* **Goal**
In the rows from the beginning through the line containing "coord(31,147)", change "antenna rod" to "antenna mast" and give those lines again with nothing else altered.
------------
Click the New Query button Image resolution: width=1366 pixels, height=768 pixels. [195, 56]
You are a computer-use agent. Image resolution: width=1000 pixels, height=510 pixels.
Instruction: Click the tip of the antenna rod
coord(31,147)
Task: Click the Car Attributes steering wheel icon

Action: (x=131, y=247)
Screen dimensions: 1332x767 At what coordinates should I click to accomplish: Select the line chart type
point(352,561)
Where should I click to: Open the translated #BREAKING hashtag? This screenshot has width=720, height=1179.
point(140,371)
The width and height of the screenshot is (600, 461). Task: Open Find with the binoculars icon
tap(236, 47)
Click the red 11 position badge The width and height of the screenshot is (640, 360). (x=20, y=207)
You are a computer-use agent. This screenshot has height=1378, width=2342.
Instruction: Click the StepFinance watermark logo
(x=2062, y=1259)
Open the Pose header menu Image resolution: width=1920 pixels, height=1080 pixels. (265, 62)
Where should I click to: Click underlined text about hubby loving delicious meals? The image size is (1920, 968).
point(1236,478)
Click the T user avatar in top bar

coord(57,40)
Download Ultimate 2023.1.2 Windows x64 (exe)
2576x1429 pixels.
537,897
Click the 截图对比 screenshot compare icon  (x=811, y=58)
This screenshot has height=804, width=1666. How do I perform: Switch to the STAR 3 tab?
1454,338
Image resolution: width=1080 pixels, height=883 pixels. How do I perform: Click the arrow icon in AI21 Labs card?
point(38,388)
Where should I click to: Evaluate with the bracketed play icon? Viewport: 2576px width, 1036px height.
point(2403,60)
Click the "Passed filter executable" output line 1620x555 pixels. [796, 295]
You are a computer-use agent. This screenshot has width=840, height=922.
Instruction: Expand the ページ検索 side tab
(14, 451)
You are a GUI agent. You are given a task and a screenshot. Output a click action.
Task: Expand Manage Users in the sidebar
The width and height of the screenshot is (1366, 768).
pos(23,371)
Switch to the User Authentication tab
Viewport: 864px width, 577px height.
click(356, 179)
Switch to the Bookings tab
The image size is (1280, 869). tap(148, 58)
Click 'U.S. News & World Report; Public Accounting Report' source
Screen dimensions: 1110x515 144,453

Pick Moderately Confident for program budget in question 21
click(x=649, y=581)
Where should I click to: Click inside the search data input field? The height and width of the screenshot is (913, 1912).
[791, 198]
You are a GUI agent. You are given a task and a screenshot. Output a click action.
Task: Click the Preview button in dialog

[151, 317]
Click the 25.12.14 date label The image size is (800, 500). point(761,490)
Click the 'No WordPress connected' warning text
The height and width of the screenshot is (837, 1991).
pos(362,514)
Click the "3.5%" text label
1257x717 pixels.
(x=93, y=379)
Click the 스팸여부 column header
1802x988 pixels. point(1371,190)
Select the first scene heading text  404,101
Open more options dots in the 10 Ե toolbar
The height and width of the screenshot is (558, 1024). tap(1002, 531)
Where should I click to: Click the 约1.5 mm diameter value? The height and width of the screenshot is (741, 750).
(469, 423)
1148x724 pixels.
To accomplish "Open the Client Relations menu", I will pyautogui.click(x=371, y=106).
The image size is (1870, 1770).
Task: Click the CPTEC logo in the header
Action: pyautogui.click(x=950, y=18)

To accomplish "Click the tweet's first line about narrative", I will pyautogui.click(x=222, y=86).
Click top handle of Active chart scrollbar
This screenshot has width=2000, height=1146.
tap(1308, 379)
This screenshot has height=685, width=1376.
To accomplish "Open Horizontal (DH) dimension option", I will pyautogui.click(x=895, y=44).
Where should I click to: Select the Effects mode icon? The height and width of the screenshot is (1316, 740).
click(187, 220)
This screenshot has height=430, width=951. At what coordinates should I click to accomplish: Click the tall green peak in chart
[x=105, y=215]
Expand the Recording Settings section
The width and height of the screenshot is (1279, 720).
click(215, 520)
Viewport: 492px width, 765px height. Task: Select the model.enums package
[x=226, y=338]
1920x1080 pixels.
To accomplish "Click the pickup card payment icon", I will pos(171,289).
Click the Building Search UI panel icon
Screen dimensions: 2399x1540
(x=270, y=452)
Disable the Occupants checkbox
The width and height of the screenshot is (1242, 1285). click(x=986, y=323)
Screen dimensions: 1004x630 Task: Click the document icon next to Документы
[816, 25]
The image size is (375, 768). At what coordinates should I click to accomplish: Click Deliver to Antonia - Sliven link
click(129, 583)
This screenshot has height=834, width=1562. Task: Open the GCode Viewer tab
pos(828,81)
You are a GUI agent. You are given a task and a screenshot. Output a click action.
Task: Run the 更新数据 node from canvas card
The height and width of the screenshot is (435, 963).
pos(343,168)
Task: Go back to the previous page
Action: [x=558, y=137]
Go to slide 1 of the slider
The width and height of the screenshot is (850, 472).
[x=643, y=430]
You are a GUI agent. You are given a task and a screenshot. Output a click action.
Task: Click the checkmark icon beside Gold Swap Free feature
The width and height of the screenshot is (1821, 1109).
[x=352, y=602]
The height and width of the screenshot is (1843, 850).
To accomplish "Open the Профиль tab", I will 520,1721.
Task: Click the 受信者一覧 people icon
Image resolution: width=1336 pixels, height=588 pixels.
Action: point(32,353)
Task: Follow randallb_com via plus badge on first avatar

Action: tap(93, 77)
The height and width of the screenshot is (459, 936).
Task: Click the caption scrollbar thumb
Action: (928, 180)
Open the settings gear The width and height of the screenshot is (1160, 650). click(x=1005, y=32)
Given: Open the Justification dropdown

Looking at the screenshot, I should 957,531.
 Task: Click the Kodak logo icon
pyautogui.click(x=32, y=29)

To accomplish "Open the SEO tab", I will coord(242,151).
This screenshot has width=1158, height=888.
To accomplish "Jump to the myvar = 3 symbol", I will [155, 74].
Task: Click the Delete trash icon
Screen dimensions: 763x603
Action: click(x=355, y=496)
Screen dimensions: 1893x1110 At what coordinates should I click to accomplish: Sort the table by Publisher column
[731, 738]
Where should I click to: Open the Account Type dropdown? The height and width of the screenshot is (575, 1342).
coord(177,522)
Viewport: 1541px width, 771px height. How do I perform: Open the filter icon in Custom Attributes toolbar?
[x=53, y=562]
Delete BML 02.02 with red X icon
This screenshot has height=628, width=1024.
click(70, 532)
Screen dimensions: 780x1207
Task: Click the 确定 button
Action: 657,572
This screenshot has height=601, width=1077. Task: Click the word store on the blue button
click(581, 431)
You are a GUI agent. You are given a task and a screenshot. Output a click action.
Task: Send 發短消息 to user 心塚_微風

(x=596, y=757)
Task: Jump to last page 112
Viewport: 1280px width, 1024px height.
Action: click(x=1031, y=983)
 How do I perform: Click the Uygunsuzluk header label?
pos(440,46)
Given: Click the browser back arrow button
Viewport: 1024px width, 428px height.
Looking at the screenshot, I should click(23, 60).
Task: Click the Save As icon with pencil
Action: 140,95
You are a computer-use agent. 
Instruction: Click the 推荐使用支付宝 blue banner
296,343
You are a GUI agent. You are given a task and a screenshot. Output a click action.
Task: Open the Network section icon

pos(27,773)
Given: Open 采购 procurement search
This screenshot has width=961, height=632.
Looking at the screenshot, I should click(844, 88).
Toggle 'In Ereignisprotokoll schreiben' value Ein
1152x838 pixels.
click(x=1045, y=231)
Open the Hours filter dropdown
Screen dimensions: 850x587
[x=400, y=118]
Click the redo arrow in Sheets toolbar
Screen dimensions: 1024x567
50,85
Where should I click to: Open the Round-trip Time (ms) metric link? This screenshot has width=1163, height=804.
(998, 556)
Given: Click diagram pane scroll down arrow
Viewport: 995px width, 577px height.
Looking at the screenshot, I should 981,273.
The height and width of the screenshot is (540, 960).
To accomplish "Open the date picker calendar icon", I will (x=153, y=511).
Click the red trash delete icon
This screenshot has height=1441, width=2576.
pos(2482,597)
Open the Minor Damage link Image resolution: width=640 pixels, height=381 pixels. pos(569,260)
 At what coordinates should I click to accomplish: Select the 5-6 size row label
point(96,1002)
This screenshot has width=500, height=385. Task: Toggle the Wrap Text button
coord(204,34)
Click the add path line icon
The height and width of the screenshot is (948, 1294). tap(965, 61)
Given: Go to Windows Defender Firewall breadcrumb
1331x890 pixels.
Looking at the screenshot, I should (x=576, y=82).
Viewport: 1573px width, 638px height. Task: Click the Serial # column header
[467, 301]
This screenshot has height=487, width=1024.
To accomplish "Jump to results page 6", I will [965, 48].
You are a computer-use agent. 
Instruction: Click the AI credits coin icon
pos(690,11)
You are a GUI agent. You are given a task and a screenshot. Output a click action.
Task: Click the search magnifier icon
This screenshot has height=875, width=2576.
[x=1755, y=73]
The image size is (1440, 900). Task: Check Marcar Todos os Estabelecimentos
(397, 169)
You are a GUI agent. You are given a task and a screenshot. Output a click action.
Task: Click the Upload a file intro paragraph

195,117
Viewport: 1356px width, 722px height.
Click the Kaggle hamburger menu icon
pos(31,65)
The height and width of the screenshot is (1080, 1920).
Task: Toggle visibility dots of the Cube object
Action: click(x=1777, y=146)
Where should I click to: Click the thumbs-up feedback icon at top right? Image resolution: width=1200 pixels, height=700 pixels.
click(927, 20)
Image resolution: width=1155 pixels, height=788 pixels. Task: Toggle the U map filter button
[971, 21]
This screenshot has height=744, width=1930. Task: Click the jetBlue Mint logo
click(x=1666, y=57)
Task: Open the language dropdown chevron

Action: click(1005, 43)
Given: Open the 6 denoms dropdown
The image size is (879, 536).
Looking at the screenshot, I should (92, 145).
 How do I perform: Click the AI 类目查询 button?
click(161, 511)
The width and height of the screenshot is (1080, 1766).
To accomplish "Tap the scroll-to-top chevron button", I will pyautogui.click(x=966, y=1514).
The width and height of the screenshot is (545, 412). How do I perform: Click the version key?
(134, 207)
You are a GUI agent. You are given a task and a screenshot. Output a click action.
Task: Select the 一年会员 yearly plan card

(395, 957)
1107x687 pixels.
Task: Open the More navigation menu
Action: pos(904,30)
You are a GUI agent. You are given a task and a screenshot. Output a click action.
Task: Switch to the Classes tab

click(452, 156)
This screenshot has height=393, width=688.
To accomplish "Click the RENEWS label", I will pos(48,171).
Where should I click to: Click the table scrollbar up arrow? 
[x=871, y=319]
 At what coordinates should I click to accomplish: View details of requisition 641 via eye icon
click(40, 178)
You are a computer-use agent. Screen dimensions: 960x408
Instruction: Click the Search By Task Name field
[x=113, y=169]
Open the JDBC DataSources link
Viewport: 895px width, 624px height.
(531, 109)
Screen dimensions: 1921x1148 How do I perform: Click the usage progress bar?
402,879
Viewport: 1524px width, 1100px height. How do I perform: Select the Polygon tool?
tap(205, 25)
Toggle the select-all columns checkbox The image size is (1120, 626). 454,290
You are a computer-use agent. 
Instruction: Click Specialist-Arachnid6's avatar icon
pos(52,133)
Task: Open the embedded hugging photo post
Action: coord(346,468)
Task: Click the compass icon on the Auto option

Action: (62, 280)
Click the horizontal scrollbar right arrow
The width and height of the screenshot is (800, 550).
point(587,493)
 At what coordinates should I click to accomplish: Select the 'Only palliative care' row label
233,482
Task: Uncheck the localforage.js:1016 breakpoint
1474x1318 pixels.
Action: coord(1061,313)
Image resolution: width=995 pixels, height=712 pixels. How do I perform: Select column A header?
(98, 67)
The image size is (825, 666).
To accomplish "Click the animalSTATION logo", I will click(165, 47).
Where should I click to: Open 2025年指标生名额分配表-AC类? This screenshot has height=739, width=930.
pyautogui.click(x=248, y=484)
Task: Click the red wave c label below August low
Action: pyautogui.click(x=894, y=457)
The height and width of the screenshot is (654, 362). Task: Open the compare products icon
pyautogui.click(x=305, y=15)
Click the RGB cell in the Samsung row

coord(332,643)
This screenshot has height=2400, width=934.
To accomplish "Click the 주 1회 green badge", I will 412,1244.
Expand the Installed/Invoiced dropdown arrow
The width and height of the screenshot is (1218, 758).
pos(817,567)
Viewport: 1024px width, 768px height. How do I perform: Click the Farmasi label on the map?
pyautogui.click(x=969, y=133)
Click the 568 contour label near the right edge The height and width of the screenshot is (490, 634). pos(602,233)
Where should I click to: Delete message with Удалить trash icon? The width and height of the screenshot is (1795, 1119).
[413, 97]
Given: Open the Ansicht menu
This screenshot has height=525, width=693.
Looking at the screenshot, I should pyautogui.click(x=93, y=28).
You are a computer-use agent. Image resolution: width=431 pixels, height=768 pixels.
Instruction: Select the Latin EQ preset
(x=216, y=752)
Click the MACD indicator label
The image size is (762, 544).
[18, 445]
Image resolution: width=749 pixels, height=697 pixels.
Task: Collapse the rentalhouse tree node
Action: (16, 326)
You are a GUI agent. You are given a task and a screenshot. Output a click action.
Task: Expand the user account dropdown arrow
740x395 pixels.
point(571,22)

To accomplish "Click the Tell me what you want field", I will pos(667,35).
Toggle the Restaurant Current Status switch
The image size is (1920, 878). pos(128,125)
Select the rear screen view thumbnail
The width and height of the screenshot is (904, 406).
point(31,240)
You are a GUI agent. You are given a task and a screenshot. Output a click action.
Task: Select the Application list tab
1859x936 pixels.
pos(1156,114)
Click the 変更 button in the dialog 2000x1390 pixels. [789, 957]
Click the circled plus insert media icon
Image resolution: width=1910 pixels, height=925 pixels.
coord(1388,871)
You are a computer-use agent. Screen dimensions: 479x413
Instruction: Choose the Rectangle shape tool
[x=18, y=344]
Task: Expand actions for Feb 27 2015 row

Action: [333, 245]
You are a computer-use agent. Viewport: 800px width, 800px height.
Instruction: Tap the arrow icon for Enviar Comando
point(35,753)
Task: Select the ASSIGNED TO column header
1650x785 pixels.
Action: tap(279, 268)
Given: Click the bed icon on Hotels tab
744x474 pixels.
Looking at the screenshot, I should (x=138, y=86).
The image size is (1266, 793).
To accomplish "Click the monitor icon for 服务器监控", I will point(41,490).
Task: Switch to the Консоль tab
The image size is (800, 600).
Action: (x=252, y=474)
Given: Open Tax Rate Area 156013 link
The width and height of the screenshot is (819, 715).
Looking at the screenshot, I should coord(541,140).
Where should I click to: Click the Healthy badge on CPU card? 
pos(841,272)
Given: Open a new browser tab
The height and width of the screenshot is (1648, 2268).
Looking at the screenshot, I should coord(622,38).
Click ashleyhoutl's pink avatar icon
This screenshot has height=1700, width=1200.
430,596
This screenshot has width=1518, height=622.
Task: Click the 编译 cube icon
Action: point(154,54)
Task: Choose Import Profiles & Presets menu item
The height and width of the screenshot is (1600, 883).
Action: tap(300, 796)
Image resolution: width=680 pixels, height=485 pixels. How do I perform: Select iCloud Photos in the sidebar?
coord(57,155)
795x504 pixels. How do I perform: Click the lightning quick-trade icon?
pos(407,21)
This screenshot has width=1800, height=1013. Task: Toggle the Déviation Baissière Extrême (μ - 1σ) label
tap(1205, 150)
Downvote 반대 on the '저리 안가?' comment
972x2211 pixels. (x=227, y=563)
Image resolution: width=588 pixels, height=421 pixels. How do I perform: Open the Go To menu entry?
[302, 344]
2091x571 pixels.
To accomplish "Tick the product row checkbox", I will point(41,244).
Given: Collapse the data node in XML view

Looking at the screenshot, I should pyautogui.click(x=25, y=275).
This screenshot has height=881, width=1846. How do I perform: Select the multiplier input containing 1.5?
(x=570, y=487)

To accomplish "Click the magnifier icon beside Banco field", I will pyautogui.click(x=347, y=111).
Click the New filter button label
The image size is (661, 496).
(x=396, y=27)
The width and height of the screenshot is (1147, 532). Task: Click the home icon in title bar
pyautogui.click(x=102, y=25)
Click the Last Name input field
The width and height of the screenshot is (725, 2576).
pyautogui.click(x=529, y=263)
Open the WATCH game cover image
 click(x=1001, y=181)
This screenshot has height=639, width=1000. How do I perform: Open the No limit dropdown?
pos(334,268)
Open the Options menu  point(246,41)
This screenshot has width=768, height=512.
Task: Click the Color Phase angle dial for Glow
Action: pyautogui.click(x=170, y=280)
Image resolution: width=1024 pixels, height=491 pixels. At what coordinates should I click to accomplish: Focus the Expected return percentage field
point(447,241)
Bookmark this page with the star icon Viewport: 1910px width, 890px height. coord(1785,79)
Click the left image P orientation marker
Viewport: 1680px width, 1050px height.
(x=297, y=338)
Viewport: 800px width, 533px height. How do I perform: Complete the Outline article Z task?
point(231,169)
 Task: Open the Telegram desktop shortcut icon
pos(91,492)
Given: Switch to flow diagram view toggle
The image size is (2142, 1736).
------------
* **Task output**
Click the New Query button Image resolution: width=1366 pixels, height=768 pixels. [195, 56]
You are a computer-use agent. Image resolution: width=1000 pixels, height=510 pixels.
Instruction: Click the tip of the antenna mast
coord(31,147)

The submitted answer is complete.